Tribune Les mots pour le dire

Il est bon que nos ministres new-look aient enfin le courage de développer leurs idées et de révéler, sans timidité aucune, ce qu’on considérait autrefois comme inapte à la divulgation. Tout, jusqu’aux dispositions testamentaires de nos dirigeants, est aujourd’hui matière à conférence de presse. Et nous ne pouvons que nous incliner avec admiration devant les sacrifices posthumes consentis par un père soucieux de gommer, après sa mort, toute trace de gratitude à l’égard d’un bienfaiteur qui lui répugne. Il est bon, également, que certains de nos bien-aimés parlementaires usent à bon escient du temps d’antenne qui leur est complaisamment accordé, pour indiquer au public, au centime près, ce que coûte, selon eux, «l’achat» d’un haut responsable durant son mandat. Il est bon, enfin, que la liberté d’opinion et de parole retrouve ses lettres de noblesse grâce à des écrits et à des propos qui en font plein usage, plutôt que de se dissoudre dans les eaux fades des clichés et des poncifs dont nos malheureux crânes ne sont que trop souvent martelés. Mais plus et mieux encore, c’est l’inventivité gouvernementale en matière de syntaxe qui restera sans doute la marque la plus édifiante des temps que nous vivons. Beaucoup de mots, nous le savons, sont porteurs de significations ambivalentes. Mais rien n’a jamais atteint l’insigne performance philologique dont le mérite revient aux éminents linguistes chargés de la rédaction des projets de loi : ils ont pu, en effet, donner au mot «décentralisation» une acception exactement conforme à celle que les dictionnaires attribuent au mot «centralisation». C’est là un exploit d’autant plus éclatant que nos législateurs-académiciens semblent y avoir adhéré. Il en va ainsi de presque tout le vocabulaire officiel. Seul le mot «transparence», à part une ou deux exceptions qui relèvent de l’incurable opacité de leurs bénéficiaires, paraît avoir gardé, dans la plupart de ses emplois, son sens originel. Effectivement, à force de prêcher la transparence et de la pratiquer, beaucoup de nos officiels ont réussi à se rendre totalement invisibles. Voilà pourquoi, il serait prudent de se méfier des mauvaises surprises qu’ils pourraient encore nous réserver. Car les coups qu’on ne voit pas venir sont toujours les plus cruels.

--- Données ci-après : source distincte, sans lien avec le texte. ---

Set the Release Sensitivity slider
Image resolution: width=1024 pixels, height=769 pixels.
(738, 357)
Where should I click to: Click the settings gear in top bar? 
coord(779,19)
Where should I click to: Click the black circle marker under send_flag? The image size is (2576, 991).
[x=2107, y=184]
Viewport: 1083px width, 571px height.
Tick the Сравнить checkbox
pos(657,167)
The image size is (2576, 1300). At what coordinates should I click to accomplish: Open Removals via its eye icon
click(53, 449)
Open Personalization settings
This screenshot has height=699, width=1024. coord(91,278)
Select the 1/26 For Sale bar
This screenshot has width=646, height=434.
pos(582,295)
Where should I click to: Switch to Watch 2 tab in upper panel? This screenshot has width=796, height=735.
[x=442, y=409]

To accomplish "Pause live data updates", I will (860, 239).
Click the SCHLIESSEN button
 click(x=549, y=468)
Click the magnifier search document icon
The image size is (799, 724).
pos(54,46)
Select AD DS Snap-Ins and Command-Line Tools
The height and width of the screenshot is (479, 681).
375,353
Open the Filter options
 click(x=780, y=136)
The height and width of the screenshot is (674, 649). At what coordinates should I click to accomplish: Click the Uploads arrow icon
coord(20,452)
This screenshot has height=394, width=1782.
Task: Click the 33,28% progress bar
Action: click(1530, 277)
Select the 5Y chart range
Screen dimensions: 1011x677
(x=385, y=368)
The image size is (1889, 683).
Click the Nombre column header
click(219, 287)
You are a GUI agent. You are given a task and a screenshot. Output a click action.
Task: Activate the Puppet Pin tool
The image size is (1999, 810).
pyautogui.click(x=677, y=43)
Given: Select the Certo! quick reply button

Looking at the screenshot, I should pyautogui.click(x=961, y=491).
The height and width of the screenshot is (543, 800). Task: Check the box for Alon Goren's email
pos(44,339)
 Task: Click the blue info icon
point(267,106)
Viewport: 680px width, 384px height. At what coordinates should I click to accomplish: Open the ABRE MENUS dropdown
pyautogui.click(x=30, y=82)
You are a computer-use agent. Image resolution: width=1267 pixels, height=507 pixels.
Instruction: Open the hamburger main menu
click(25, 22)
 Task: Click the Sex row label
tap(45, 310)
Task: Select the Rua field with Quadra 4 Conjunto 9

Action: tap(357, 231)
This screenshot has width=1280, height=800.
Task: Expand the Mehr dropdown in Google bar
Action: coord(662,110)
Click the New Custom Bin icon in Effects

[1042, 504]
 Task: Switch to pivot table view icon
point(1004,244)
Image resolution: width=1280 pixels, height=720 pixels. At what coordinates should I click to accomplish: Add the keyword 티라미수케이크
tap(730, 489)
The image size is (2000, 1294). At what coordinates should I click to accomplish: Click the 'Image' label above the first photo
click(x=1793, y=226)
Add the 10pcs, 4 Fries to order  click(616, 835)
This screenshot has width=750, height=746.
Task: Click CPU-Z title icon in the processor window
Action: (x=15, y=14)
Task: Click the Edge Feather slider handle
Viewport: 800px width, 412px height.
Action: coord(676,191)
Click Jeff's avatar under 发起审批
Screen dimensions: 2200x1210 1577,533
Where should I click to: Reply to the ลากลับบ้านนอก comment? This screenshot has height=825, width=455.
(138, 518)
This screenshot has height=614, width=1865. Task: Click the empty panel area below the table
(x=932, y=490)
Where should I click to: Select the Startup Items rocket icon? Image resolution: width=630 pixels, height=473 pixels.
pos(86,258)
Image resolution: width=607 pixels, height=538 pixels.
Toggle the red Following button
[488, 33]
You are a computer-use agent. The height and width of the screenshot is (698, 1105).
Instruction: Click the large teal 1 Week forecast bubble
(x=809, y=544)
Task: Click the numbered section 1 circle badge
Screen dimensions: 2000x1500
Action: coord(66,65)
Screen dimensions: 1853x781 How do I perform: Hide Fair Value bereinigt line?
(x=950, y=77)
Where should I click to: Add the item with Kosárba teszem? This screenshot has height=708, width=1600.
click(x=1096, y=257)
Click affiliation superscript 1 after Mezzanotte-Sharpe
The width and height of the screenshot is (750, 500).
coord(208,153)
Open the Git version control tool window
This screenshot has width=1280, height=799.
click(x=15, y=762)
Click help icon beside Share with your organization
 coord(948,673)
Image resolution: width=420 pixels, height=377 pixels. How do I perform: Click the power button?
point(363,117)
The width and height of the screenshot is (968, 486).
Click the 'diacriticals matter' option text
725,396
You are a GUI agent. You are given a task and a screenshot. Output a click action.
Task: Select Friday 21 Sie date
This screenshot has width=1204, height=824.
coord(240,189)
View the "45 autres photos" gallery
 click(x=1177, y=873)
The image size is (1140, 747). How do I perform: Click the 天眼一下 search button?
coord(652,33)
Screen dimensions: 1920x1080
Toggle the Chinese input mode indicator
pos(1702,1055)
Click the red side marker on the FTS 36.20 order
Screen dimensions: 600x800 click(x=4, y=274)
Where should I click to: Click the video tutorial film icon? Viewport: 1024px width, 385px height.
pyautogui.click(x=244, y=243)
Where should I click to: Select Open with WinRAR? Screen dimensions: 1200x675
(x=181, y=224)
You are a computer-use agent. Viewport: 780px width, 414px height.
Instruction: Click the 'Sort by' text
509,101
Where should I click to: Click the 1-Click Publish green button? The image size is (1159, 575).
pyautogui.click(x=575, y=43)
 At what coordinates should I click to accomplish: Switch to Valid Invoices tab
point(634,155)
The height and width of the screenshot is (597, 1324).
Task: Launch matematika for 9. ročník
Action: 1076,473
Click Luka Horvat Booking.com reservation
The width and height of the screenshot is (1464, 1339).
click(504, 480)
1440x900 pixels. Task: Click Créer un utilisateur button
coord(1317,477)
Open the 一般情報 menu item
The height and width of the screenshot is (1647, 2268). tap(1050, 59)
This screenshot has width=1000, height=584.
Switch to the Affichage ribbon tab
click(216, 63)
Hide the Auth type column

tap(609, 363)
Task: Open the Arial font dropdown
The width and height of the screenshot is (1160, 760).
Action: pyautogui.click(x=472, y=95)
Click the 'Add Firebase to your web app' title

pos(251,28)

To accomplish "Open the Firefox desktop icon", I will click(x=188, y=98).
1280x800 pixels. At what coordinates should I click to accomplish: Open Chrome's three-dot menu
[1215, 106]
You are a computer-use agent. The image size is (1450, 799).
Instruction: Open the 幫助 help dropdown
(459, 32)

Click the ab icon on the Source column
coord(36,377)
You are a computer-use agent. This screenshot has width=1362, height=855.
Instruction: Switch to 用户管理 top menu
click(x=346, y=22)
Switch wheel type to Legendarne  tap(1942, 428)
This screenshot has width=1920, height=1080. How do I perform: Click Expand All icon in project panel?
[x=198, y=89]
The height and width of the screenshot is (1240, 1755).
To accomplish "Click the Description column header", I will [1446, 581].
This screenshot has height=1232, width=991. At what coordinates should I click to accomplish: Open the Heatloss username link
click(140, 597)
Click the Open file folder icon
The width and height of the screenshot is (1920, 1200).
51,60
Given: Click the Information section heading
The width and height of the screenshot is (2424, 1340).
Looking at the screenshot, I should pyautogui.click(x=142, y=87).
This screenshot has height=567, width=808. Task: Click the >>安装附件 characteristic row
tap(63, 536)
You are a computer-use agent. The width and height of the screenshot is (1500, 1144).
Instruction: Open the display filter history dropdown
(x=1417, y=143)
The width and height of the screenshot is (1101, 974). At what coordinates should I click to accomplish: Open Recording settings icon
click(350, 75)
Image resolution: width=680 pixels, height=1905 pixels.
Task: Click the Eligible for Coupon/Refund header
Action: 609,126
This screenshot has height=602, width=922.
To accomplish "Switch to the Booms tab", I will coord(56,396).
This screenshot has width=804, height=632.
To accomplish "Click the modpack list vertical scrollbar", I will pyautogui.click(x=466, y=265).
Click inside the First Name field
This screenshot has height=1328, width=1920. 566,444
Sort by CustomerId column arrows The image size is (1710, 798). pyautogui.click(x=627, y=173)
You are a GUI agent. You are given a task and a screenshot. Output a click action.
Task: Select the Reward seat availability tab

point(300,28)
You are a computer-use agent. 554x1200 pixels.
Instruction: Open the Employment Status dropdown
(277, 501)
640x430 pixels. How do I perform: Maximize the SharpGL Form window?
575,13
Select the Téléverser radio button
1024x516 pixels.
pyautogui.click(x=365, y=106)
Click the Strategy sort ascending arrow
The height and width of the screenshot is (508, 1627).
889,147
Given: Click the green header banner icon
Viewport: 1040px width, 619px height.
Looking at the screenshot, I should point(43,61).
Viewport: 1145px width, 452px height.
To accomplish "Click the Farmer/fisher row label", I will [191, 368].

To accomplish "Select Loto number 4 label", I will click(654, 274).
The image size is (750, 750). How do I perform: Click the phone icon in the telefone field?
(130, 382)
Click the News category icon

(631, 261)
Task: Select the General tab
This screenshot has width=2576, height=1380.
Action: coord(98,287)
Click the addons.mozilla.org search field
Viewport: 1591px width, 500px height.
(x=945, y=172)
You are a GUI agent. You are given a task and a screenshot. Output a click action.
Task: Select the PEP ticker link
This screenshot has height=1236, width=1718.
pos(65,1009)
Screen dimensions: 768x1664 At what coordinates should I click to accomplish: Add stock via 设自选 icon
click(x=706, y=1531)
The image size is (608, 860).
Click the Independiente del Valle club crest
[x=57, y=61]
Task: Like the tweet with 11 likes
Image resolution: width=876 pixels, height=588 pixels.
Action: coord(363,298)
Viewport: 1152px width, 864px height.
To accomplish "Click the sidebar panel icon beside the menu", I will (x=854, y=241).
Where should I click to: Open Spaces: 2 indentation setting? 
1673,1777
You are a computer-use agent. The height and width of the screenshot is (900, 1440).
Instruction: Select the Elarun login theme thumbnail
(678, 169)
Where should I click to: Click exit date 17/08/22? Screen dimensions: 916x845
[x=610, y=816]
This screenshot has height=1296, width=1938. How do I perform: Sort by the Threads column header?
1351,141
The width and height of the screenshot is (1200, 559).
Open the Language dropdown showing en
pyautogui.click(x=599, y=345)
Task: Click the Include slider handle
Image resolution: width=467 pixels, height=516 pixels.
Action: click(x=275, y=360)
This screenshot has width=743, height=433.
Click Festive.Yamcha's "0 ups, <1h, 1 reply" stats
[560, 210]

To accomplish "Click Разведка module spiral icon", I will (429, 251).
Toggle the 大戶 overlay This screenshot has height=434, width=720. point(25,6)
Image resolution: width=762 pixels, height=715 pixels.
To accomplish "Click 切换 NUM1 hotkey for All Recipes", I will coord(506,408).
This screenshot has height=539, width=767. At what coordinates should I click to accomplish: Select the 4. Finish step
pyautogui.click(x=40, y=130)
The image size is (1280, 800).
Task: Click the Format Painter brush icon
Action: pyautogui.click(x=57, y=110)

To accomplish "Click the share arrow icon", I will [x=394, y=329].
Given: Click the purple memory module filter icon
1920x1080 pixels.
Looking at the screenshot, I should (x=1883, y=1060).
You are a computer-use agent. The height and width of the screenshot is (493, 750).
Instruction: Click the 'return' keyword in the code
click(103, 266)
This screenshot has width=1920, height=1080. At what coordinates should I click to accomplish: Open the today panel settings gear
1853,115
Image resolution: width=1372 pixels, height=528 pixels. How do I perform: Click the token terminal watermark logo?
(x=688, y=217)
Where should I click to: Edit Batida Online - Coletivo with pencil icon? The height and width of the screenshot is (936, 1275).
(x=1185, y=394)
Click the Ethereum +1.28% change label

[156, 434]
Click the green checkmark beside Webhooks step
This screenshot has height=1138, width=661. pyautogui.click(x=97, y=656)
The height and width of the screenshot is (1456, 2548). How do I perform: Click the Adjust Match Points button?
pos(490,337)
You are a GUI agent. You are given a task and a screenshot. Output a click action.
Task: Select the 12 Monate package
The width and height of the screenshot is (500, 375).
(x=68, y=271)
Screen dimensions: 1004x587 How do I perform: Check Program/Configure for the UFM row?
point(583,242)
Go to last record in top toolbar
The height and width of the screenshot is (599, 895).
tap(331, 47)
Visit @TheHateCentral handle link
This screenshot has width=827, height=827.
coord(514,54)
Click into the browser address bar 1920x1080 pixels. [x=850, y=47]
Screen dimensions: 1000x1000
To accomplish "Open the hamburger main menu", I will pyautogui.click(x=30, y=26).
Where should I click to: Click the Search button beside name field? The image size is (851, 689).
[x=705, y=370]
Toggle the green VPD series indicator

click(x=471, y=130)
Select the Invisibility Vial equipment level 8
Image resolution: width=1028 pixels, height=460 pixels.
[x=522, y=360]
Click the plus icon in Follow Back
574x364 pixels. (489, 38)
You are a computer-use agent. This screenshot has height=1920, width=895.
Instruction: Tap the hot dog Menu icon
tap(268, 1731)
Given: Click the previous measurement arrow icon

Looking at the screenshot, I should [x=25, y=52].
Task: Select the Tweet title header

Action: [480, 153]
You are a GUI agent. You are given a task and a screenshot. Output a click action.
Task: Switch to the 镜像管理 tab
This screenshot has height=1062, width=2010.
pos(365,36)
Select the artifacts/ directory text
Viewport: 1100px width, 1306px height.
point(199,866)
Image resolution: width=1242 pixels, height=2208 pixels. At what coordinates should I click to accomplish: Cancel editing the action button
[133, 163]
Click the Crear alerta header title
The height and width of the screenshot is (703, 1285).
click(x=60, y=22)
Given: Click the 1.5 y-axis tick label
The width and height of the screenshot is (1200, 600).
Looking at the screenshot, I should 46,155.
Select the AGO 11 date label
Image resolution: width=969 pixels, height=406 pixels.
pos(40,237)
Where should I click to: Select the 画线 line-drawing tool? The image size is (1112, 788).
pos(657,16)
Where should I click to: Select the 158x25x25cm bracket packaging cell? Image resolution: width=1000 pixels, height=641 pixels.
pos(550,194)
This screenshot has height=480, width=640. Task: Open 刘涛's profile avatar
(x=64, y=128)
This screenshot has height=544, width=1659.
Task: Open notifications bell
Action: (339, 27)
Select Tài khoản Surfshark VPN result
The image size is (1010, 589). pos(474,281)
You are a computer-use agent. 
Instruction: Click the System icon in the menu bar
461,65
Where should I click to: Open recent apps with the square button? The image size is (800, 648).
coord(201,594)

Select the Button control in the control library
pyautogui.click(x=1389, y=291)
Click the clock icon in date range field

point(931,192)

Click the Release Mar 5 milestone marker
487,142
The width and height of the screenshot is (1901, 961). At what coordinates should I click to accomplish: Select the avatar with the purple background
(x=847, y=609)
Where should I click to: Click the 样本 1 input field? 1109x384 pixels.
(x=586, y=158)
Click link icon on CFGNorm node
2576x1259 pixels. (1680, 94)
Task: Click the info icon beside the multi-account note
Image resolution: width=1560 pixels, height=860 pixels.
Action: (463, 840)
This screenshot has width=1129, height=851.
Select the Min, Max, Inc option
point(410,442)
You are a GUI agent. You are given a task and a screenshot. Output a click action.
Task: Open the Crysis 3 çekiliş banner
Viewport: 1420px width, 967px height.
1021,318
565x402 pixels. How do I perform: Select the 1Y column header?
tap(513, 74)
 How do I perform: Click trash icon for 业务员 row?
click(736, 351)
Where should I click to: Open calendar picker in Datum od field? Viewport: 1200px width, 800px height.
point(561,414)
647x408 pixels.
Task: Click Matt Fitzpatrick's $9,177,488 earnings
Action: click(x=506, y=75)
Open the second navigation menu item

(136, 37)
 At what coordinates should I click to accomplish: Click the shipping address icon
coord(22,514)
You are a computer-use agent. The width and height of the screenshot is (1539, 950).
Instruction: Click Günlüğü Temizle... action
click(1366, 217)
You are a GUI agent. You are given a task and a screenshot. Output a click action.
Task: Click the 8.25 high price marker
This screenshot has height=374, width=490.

Il est bon que nos ministres new-look aient enfin le courage de développer leurs idées et de révéler, sans timidité aucune, ce qu’on considérait autrefois comme inapte à la divulgation. Tout, jusqu’aux dispositions testamentaires de nos dirigeants, est aujourd’hui matière à conférence de presse. Et nous ne pouvons que nous incliner avec admiration devant les sacrifices...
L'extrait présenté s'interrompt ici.